Breakthrough science and innovation

P. Vishwanathan (CCAFS)

Market research for climate-smart agriculture: what farmers are willing to pay for

South Asia

Smallholder farmers across the Indo-Gangetic plain are especially vulnerable to the effects of extreme weather and changes in climate. Although farmers have their own favoured ways of adapting to variable weather and changing climatic conditions, policy makers and agricultural department staff seldom have solid information about what investments farmers actually prefer to make. CCAFS scientists in South Asia and from the International Food Policy Research Institute (IFPRI) worked to fill that gap. Through sophisticated surveys, they gathered information on farmer preferences, and what investments farmers are willing to make to help them adapt to changes in climate.

Researchers found that across Rajasthan and Madhya Pradesh farmers’ stated preference was to spend on a mix of ways to minimize climatic risks. They considered that buying special seeds or using special machines would represent value for money. Men and women had different preferences. Women tended to prefer giving crops nutrients as and when needed, and following the guidance of agro-advisories on managing crops according to the weather. The size of holdings held by farmers made little difference to preferences, although smallholders tended to put more weight on storing water and safeguarding resources than farmers with large holdings.

In general, researchers found that, in many areas across the Indo-Gangetic plain, farmers had very little knowledge of technologies developed and promoted by advisory services and scientists. Farmers knew very little about weather-based crop advisories, laser land levellers, leaf colour charts and other aids to help minimize climatic risks, but they thought the government should pay for these. Researchers also learned that staff of agricultural departments knew very little about which climate-smart technologies farmers prefer.
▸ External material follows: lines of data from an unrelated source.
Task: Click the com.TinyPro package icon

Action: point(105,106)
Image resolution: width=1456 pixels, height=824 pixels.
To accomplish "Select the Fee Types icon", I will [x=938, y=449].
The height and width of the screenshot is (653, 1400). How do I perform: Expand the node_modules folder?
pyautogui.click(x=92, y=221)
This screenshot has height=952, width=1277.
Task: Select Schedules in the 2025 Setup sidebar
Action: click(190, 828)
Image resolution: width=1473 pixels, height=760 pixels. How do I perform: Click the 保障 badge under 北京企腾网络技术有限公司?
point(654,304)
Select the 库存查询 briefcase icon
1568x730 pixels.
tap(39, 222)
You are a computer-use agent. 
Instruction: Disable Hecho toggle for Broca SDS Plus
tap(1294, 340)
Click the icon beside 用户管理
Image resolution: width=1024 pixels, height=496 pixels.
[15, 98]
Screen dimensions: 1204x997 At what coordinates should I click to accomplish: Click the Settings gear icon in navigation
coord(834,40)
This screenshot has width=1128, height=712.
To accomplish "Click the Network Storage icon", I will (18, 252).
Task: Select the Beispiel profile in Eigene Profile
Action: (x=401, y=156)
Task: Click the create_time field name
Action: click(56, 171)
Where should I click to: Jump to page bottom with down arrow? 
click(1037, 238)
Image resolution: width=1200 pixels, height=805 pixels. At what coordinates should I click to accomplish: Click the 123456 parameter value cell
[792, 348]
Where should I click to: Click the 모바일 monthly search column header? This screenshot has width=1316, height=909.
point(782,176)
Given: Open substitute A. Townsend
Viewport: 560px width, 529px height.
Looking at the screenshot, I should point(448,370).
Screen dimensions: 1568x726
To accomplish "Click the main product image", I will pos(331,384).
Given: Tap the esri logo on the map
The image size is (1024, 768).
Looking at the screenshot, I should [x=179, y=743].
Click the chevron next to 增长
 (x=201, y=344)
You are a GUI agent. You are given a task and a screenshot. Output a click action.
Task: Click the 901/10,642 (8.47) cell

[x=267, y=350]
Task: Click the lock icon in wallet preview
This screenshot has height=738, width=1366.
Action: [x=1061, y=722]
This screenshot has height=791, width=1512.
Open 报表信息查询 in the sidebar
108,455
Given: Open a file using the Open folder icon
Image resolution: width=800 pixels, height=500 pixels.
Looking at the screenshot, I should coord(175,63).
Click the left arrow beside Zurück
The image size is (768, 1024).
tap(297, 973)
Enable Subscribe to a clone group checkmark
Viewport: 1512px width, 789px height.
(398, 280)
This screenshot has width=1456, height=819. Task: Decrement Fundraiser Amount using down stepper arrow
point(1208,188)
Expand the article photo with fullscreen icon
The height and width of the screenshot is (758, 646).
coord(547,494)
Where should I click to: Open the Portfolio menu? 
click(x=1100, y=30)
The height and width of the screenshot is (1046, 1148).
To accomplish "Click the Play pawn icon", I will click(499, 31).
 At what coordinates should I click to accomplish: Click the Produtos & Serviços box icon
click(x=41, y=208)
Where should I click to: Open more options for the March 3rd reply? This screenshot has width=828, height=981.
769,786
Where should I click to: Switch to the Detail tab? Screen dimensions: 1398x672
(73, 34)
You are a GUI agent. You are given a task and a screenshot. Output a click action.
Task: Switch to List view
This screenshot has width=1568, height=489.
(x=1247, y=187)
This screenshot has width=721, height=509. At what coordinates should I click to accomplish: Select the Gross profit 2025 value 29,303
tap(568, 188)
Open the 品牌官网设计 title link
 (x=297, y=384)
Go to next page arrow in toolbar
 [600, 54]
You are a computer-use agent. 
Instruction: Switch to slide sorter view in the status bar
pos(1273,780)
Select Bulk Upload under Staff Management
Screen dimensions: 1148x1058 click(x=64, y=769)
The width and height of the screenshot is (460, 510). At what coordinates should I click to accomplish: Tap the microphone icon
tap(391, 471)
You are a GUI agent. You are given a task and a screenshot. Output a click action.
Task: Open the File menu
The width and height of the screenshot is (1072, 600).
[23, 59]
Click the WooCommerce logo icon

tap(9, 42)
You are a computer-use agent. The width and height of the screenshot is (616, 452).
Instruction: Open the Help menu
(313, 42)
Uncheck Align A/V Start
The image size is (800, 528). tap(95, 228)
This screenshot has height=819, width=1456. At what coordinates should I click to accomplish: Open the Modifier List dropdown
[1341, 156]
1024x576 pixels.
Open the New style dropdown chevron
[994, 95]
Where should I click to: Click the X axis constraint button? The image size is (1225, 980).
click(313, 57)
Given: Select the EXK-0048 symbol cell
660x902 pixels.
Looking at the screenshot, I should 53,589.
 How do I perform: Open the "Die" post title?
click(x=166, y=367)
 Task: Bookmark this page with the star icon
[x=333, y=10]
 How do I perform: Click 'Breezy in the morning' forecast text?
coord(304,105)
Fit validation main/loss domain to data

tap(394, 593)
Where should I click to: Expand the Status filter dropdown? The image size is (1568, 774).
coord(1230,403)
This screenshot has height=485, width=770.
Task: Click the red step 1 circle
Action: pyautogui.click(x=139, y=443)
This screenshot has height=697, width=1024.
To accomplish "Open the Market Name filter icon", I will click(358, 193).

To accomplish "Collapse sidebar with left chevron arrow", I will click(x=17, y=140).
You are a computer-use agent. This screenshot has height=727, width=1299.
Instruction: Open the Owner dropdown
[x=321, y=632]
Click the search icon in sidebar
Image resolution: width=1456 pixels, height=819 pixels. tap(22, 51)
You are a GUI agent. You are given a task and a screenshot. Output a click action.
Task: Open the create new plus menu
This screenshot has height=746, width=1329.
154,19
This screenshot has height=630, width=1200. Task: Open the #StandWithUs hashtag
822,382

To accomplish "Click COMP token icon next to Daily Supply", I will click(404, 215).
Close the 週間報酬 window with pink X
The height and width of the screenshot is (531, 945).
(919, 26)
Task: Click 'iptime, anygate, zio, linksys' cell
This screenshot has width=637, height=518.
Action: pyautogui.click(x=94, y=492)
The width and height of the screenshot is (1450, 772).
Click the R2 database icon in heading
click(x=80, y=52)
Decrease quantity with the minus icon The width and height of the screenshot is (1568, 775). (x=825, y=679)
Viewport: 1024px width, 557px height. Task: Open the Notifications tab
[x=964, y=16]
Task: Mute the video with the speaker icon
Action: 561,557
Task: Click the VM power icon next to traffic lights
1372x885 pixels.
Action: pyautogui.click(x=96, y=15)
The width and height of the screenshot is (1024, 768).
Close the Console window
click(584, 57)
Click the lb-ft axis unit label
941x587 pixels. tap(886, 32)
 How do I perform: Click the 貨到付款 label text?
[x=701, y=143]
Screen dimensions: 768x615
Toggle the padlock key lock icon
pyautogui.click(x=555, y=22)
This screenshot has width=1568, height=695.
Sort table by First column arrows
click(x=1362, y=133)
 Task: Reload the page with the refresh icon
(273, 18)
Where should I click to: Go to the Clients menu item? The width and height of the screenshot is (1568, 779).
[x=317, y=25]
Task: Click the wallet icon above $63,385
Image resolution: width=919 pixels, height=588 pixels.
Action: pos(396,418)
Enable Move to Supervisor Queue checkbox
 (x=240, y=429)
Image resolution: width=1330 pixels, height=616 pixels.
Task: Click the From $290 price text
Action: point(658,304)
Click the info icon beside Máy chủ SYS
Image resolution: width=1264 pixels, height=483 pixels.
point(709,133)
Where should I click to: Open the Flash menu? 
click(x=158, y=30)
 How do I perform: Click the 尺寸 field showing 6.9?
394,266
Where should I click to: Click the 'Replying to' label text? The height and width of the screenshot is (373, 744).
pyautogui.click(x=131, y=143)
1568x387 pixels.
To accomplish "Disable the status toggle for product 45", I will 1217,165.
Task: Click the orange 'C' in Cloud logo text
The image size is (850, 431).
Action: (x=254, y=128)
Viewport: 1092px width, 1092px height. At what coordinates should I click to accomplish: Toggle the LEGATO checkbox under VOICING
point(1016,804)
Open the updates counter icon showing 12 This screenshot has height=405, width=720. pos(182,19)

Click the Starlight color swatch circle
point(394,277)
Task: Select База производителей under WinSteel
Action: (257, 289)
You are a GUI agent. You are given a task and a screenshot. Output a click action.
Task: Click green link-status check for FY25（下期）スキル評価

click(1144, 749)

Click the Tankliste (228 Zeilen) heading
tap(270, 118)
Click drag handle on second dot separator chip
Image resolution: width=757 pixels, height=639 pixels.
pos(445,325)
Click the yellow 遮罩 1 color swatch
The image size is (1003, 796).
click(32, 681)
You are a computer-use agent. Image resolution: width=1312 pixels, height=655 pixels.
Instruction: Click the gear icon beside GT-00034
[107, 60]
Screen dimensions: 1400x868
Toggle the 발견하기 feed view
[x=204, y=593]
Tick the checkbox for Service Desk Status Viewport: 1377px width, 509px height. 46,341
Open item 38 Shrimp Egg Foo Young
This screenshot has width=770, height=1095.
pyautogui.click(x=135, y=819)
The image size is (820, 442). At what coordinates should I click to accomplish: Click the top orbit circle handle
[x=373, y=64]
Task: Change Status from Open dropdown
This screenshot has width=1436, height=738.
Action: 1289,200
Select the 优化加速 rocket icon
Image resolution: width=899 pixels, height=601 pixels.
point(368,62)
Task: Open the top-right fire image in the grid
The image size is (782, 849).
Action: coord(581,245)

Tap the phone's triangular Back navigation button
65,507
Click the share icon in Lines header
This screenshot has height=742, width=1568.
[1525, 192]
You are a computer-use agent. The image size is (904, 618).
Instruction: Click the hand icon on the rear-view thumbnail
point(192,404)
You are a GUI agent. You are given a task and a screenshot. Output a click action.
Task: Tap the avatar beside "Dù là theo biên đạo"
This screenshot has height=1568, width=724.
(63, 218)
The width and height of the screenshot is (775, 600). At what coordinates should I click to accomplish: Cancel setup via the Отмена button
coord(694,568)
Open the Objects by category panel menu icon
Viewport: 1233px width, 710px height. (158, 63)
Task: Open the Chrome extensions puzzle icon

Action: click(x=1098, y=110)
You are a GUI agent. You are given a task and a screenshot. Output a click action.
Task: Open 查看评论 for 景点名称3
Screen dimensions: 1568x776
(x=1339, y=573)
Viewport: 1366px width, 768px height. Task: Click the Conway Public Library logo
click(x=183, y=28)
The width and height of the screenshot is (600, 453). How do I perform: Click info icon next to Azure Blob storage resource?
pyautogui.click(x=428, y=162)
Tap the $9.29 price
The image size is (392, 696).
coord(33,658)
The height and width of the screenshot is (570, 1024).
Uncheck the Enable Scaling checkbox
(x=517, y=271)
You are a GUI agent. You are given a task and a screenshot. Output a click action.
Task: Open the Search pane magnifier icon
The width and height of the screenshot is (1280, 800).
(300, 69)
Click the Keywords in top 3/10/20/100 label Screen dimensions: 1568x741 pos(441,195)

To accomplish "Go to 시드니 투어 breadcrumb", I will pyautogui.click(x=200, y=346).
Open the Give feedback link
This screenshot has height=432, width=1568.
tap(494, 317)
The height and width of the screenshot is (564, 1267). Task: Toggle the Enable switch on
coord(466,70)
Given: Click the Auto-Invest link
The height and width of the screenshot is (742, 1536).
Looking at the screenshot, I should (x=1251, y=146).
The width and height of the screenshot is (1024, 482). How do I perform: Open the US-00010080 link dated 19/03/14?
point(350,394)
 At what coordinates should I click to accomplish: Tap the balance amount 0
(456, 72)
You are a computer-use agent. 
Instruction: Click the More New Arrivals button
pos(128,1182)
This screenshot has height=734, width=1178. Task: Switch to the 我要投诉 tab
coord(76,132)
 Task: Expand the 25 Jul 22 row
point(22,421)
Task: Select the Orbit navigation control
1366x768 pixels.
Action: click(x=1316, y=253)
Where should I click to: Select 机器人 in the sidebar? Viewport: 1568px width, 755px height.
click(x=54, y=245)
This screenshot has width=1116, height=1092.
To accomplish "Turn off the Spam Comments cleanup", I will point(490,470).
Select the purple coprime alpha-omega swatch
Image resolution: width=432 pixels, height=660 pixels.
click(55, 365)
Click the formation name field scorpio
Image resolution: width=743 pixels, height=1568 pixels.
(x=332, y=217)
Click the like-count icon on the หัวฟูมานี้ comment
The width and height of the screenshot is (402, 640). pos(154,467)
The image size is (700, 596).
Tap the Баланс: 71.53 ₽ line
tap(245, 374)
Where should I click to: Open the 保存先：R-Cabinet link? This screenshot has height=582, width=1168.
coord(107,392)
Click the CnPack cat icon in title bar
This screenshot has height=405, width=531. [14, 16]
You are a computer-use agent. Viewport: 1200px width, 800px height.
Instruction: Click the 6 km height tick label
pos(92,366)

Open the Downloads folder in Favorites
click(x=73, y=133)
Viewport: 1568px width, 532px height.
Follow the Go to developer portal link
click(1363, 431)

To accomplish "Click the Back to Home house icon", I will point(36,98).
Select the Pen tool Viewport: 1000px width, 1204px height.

Farmers in Kisanpur village in Bhilwara district of Rajasthan, India took part in a climate-smart agriculture prioritisation exercise

Farmers in Kisanpur village in Bhilwara district of Rajasthan, India took part in a climate-smart agriculture prioritisation exercise. BAIF

Farmers’ preferences varied depending upon whether they had to invest their own money. In general, farmers preferred the government to invest in insurance, agro-advisories, and weather forecasts but expressed a willingness to spend their own money on seed tolerant to climatic stresses and on machinery.

Innovative ‘market’ research to determine farmers’ preferences helps influence policy makers and the private sector to promote the climate-smart technologies that farmers are likely to take up and would be willing to pay for. Such research also helps governments to provide climate-smart technologies that farmers are not willing to pay for in the first instance. Governments may need to demonstrate the value of these technologies to persuade farmers that they are a worthwhile investment.